Trecho do texto:
════════════════
UFU / FACOM / Autran Macêdo

Introdução à Ciência da Computação (INF64)

Programa de Computador

Afinal, por que um computador "funciona"?
Bem esta é uma pergunta cuja resposta envolve toda Ciência da Computação. Mas sendo sucinto, um computador (hardware) "funciona" porque um programa (software) está inserido nele. Esse programa implementa uma seqüência de instruções que deve ser seguida pelo computador para a realização de um objetivo.

Um programa que é fundamental ao computador é o sistema operacional (SO). Esse programa é o responsável por tornar "fácil" o uso do computador. Uma vez "carregado" no computador, é o SO que torna possível o uso de componentes como o teclado, o vídeo, a unidade de DVD, a porta USB, e também o uso de outros programas como editores de texto, planilhas e navegadores da Internet.

Em um computador que segue a arquitetura de von Neumann, qualquer programa, para ser executado, necessita estar armazenado na memória. Somente depois de carregado na memória é que o processador (que inclui a Unidade de Controle e a Unidade Lógica e Aritmética) consegue executar as instruções do programa na seqüência especificada.

Mas como se faz um programa?
Um programa é uma seqüência de instruções que deve ser seguida para se atingir um objetivo. Em geral, esse objetivo consiste da apresentação da solução para um problema. Por exemplo, "preciso de um programa que calcule a soma de dois números naturais quaisquer". Inicialmente devemos estudar e entender o problema (neste caso, o problema é bem simples, mas a maioria dos problemas interessantes são bastante complexos). Em seguida devemos escrever um algoritmo.
════════════════
Exercício:
No trecho sobre programas de computador, onde um programa precisa estar armazenado para ser executado em um computador com arquitetura de von Neumann?

[Itens para localizar texto e elementos]
════════════════
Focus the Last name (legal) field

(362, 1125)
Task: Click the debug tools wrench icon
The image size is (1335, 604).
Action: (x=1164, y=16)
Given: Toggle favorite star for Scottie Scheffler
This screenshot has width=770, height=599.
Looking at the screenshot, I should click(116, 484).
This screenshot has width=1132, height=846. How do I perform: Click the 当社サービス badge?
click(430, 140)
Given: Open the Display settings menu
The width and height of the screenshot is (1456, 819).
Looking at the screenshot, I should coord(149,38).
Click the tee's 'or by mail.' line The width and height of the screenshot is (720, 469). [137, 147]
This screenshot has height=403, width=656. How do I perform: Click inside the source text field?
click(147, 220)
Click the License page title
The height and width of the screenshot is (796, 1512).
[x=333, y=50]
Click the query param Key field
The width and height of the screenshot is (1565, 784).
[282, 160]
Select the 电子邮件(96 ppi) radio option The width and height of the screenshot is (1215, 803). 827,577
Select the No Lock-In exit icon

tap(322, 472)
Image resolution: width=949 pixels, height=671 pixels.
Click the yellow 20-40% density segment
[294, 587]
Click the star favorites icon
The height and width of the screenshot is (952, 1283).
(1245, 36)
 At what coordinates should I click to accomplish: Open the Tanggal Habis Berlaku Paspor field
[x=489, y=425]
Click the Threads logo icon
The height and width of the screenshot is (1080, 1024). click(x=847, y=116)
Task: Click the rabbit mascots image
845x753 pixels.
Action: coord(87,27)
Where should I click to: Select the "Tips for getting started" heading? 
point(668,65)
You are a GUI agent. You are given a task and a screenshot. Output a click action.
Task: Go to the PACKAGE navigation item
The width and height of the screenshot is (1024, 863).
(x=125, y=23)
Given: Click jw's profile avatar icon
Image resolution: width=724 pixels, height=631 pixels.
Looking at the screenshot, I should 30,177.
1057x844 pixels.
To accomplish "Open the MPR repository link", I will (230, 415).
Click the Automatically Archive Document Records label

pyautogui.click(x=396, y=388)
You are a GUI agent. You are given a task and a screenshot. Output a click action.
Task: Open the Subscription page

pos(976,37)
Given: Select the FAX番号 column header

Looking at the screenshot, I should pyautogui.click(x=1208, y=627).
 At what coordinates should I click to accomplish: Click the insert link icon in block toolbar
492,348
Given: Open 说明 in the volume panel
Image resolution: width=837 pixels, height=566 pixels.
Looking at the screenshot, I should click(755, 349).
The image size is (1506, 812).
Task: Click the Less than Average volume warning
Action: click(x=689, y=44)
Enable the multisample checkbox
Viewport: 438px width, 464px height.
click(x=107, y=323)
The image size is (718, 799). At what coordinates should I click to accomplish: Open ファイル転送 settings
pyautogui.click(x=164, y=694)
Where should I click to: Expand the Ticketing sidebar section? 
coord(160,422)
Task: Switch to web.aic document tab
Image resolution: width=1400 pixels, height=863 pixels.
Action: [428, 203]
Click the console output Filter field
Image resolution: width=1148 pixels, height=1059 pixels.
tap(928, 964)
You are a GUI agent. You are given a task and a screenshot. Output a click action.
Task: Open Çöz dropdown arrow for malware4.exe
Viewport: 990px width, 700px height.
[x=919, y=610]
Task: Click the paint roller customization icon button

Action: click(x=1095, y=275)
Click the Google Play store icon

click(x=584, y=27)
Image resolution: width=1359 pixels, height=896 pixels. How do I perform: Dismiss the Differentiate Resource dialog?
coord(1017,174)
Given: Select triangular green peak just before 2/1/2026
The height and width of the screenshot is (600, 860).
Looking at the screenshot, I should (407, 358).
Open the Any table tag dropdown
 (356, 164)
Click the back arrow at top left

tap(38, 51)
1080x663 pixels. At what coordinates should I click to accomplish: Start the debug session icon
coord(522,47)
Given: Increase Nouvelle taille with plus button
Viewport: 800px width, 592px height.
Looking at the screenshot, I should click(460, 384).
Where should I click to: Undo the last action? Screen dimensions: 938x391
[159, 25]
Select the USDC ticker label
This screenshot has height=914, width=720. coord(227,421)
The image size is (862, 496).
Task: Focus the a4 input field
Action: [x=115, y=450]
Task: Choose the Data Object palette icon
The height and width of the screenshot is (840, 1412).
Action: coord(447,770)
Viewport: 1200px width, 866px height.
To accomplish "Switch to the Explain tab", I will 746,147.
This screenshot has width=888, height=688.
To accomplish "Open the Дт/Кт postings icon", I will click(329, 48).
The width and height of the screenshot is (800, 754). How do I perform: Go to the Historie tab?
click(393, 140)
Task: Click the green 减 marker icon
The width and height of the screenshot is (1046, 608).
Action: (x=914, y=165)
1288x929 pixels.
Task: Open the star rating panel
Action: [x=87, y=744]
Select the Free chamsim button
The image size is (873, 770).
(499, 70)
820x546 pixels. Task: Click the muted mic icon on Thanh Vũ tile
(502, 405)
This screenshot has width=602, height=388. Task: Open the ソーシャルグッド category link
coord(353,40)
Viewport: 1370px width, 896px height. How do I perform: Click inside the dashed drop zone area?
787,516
════════════════
Resultado final:
Na memória.